-- INSTRUCTIONS TO FOLLOW --
What is the number of lines in this listing that include "computer"? Answer with that number only.

━━━ RECORDS TO PROCESS ━━━

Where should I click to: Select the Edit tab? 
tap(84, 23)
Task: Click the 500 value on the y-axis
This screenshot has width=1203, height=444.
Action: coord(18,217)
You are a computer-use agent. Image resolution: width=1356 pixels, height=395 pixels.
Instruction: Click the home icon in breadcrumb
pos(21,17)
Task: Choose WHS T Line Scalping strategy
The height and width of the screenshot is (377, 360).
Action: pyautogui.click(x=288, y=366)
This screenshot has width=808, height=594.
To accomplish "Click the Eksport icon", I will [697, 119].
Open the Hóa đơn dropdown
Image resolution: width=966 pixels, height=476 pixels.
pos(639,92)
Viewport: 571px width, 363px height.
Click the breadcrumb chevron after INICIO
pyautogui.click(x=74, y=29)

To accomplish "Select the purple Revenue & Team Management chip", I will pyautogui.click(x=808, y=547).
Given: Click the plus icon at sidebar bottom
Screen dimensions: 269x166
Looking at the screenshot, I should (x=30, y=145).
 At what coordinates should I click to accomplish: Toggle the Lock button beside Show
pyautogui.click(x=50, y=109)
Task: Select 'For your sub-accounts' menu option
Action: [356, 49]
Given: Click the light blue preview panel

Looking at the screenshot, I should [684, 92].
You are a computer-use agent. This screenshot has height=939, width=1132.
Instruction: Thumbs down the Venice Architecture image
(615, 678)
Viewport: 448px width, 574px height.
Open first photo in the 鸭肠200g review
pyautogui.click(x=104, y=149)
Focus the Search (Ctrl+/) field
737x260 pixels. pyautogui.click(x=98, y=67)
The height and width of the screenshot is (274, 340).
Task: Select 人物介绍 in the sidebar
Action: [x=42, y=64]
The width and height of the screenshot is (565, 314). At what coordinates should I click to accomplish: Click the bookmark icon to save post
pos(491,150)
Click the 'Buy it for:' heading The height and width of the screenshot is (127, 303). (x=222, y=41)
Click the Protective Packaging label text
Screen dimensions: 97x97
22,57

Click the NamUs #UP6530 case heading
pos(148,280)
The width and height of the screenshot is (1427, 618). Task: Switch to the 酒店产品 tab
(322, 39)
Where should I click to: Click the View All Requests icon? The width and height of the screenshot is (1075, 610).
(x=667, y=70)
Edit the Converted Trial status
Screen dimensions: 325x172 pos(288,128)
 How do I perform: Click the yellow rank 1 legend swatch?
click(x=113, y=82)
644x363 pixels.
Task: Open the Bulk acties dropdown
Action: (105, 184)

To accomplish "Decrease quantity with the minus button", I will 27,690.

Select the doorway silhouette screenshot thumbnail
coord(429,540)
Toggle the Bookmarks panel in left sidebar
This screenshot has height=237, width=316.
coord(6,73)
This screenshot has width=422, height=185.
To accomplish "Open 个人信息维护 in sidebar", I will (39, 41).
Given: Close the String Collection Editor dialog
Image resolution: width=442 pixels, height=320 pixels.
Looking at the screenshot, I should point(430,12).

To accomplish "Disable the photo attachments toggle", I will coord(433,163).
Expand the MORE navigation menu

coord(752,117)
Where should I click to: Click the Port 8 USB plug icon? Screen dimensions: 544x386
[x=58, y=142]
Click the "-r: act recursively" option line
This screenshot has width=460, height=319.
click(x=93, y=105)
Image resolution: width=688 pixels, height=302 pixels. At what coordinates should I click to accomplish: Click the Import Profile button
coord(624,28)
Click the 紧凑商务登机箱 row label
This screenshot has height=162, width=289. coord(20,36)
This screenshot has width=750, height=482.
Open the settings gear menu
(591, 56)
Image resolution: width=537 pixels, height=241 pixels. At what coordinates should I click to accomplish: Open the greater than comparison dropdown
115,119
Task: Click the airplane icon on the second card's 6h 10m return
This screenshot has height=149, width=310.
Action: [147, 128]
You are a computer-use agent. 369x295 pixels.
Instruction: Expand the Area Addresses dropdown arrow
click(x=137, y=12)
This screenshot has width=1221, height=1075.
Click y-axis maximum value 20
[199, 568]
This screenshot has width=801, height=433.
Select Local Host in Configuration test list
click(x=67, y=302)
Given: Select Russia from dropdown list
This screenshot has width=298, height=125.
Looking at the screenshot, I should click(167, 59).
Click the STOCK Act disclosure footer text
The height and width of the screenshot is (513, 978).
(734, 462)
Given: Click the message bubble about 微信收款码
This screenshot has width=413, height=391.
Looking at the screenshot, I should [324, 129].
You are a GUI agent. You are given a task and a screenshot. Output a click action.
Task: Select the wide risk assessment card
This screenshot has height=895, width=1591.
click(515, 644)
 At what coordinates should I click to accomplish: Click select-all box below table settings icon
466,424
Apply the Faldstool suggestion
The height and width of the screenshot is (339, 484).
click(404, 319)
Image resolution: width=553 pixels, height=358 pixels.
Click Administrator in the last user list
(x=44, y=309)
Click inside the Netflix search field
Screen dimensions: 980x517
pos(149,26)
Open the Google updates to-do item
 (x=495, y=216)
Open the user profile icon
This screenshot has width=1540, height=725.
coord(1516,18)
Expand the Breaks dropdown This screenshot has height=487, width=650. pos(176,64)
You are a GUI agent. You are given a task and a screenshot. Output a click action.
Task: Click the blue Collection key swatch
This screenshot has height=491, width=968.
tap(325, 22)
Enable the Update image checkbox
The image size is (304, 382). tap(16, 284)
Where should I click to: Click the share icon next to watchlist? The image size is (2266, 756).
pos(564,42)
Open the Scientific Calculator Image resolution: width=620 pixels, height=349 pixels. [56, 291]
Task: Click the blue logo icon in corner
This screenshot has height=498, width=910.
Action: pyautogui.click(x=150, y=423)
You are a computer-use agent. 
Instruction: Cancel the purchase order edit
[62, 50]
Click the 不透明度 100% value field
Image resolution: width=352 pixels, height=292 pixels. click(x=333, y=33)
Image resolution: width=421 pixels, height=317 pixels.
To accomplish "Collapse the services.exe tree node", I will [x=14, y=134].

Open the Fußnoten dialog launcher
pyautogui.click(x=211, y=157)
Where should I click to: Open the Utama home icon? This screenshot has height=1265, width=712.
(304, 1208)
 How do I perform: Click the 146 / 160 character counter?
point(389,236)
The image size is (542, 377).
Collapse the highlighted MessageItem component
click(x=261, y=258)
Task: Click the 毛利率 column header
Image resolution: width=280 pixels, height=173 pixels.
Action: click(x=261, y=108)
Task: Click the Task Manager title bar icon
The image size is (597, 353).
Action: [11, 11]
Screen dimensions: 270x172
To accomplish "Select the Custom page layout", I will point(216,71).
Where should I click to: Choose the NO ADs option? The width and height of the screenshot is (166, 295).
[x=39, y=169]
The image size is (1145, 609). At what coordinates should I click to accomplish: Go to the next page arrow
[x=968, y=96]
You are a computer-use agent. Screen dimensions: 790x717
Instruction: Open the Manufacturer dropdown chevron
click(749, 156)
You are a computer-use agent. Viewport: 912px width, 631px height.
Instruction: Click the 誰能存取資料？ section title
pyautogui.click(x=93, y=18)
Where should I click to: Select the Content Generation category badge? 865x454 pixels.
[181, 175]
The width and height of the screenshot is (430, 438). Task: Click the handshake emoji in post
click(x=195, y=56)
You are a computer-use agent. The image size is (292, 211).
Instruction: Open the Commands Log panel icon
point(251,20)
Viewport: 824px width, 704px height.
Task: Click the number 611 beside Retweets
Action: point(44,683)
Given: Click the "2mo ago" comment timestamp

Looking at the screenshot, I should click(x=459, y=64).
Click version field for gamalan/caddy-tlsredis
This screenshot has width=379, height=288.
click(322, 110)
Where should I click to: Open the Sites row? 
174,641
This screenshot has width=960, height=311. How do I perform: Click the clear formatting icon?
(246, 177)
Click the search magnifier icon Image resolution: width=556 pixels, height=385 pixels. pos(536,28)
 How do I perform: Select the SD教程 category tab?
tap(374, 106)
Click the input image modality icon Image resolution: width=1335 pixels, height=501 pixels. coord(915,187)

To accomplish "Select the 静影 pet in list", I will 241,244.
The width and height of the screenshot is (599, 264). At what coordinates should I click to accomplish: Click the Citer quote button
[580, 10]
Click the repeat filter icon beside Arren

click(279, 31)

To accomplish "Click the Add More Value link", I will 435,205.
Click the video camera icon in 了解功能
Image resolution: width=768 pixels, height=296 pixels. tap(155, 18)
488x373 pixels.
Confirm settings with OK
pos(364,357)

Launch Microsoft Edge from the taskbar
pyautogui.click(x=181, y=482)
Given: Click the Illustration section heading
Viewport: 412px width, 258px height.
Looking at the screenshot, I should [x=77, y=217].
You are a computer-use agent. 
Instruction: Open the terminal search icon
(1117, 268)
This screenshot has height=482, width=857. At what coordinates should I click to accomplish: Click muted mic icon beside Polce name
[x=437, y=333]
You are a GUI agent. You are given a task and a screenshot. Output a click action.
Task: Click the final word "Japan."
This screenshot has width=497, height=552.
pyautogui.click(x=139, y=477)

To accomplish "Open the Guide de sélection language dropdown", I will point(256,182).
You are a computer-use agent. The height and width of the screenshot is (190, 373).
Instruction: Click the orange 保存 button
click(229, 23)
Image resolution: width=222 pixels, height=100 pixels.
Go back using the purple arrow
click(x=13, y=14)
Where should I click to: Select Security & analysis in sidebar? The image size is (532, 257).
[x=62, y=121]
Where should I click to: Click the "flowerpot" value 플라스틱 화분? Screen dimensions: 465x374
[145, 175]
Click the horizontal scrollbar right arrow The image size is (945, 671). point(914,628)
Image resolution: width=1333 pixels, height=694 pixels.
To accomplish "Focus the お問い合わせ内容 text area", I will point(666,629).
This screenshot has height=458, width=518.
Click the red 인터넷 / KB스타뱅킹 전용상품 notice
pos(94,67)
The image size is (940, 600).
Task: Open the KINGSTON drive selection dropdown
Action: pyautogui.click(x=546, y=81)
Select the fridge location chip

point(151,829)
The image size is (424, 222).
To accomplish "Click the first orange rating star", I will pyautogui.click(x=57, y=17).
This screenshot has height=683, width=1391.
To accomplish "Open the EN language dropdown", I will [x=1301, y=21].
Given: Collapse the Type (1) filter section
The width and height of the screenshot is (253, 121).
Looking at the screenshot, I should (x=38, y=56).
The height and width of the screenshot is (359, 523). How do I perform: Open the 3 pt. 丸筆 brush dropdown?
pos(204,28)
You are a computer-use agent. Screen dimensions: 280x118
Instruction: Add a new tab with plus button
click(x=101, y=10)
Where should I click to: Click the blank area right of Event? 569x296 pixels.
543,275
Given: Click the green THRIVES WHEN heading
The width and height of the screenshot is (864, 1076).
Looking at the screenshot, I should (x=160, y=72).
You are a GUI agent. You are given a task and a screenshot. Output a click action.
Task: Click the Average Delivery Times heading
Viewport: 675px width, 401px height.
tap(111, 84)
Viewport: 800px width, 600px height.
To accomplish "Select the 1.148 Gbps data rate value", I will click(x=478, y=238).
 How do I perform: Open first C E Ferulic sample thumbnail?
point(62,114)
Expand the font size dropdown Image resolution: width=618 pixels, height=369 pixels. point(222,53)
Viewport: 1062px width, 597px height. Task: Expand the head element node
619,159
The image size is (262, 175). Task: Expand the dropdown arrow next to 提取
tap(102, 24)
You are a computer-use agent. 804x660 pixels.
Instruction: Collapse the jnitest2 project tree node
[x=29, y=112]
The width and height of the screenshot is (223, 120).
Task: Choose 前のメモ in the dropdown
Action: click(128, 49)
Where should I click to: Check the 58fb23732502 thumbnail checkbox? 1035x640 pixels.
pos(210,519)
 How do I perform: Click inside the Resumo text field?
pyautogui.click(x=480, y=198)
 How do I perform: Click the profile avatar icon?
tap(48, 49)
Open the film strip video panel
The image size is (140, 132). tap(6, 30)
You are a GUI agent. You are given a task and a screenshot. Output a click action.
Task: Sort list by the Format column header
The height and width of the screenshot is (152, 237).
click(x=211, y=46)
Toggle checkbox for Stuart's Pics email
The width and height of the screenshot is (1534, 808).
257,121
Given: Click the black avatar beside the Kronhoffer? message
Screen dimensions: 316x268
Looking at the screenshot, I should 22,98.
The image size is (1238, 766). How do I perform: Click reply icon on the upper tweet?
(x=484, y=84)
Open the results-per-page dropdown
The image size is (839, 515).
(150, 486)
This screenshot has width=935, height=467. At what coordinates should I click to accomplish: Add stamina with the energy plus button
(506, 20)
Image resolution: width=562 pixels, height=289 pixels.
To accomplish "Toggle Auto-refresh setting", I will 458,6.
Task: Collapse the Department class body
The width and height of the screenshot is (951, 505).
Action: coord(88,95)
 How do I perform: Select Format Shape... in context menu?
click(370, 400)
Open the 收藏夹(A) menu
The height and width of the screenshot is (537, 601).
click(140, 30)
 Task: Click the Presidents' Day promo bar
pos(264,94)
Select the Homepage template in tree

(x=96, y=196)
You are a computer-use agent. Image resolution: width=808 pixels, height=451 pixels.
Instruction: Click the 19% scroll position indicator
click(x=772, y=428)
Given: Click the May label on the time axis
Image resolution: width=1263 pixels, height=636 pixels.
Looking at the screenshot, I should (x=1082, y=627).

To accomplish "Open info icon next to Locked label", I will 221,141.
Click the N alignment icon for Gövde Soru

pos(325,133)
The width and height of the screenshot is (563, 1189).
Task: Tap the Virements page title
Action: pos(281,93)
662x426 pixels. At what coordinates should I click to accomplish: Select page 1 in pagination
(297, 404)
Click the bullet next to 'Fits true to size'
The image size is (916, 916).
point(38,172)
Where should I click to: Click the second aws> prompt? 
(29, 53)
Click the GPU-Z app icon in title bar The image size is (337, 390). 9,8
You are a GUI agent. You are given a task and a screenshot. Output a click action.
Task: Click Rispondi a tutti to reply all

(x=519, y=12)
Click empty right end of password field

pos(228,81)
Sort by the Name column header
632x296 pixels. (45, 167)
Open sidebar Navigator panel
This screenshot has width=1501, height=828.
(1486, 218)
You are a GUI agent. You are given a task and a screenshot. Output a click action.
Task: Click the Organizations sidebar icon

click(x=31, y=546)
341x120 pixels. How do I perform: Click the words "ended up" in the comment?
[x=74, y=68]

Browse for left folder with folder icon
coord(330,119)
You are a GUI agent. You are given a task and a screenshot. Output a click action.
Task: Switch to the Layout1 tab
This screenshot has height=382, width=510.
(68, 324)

━━━

-- EXERCISE OUTPUT --
12